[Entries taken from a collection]
========================

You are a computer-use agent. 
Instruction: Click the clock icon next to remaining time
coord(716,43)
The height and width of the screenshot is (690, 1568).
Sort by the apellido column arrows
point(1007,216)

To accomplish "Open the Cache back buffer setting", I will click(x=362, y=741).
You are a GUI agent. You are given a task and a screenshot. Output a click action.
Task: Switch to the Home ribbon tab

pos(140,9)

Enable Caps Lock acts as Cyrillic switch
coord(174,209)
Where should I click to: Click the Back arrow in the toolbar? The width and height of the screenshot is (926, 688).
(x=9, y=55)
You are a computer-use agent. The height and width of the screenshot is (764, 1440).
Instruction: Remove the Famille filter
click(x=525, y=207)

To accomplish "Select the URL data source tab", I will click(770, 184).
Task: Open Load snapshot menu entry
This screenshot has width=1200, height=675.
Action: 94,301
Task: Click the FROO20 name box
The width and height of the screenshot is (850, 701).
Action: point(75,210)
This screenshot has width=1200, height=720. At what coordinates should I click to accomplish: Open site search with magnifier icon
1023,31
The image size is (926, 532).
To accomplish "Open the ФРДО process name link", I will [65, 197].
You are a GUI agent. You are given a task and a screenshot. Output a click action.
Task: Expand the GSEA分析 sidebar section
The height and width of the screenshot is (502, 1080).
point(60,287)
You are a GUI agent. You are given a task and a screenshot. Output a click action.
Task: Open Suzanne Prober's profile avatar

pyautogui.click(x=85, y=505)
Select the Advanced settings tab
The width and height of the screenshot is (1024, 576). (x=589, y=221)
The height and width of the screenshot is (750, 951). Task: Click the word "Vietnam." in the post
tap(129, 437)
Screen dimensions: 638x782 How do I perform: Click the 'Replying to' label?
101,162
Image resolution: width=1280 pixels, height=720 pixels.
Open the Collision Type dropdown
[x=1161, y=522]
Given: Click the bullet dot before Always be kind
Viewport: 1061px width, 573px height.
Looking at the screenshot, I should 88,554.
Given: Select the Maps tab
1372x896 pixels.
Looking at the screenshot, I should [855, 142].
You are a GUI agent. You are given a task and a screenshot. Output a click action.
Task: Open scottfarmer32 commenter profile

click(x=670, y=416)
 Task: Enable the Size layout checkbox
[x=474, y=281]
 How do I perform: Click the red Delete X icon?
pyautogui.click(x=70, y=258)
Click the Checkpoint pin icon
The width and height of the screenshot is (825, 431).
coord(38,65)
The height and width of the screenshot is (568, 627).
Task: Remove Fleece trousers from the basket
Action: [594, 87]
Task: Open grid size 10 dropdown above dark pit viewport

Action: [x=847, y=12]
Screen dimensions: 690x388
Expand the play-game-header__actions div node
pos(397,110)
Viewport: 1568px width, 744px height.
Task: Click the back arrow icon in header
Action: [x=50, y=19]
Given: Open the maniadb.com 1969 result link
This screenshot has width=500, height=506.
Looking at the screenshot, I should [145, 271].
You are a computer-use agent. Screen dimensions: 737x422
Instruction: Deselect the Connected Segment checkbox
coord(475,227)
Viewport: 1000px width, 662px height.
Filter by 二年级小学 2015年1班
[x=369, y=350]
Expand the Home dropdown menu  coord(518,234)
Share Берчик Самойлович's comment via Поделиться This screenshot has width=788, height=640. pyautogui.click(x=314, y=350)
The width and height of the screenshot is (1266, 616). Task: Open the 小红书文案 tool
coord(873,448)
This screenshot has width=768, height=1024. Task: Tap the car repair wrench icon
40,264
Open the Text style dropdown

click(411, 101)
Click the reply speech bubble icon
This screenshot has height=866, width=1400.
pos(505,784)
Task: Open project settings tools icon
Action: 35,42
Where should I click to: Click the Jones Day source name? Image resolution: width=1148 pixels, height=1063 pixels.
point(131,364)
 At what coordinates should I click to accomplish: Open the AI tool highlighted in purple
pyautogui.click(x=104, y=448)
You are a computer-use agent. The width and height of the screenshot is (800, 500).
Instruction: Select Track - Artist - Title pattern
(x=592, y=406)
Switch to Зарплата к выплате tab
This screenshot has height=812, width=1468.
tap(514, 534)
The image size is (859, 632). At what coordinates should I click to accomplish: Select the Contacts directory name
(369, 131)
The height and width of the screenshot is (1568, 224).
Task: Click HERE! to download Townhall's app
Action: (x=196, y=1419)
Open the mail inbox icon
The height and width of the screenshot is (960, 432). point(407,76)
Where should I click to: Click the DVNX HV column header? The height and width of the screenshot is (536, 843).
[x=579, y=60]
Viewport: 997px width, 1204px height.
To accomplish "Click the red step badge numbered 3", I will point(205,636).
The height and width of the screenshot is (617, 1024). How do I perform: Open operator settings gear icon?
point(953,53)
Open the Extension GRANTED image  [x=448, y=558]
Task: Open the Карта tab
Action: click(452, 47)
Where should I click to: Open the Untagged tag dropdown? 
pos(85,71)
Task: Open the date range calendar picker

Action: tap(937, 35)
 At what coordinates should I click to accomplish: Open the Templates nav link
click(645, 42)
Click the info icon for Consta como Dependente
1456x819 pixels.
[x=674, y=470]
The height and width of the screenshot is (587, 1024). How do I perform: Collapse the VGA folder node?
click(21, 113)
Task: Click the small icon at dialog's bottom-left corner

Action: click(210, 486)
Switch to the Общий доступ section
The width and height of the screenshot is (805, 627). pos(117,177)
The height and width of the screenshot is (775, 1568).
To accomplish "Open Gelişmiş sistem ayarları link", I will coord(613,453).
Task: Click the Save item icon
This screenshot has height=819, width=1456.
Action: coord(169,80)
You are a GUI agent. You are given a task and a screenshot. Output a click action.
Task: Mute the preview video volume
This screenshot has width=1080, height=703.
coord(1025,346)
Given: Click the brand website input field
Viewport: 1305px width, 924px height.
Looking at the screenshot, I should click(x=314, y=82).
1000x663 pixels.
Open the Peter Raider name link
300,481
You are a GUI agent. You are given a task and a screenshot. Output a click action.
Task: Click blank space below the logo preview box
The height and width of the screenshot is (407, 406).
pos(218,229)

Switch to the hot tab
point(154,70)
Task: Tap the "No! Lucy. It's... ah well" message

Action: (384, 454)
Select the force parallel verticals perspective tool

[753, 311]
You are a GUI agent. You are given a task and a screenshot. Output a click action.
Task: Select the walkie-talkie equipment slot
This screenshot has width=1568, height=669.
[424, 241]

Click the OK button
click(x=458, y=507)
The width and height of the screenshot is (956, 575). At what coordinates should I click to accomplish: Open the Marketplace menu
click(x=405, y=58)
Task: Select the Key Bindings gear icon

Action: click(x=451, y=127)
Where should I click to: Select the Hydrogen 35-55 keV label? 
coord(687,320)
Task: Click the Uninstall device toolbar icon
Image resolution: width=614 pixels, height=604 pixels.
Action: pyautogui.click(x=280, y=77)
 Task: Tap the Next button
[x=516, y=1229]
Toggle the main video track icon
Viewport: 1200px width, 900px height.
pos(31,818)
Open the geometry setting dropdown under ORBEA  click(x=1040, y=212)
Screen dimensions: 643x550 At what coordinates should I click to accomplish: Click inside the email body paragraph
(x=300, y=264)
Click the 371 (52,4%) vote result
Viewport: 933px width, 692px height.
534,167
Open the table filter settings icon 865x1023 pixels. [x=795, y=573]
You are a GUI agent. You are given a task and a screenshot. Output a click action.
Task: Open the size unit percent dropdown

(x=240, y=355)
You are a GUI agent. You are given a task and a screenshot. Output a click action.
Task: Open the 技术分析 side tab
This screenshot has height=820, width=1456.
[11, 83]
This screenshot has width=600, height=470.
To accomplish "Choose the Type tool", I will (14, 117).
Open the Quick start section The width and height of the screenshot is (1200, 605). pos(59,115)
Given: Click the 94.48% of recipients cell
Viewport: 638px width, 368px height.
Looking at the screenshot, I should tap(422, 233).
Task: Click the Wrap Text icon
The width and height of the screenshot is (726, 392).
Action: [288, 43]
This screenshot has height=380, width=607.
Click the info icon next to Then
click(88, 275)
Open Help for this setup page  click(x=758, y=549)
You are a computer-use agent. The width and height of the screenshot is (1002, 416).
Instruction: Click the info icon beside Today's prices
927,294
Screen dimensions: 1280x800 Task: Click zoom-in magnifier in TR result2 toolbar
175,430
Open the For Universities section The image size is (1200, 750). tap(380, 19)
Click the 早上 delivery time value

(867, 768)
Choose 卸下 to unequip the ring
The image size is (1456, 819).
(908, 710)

========================

All lines in the entries above that include "computer" should be found and copied.

You are a computer-use agent. 
You are a computer-use agent. The height and width of the screenshot is (764, 1440).
You are a computer-use agent. Screen dimensions: 737x422
You are a computer-use agent. The width and height of the screenshot is (800, 500).
You are a computer-use agent. The width and height of the screenshot is (1002, 416).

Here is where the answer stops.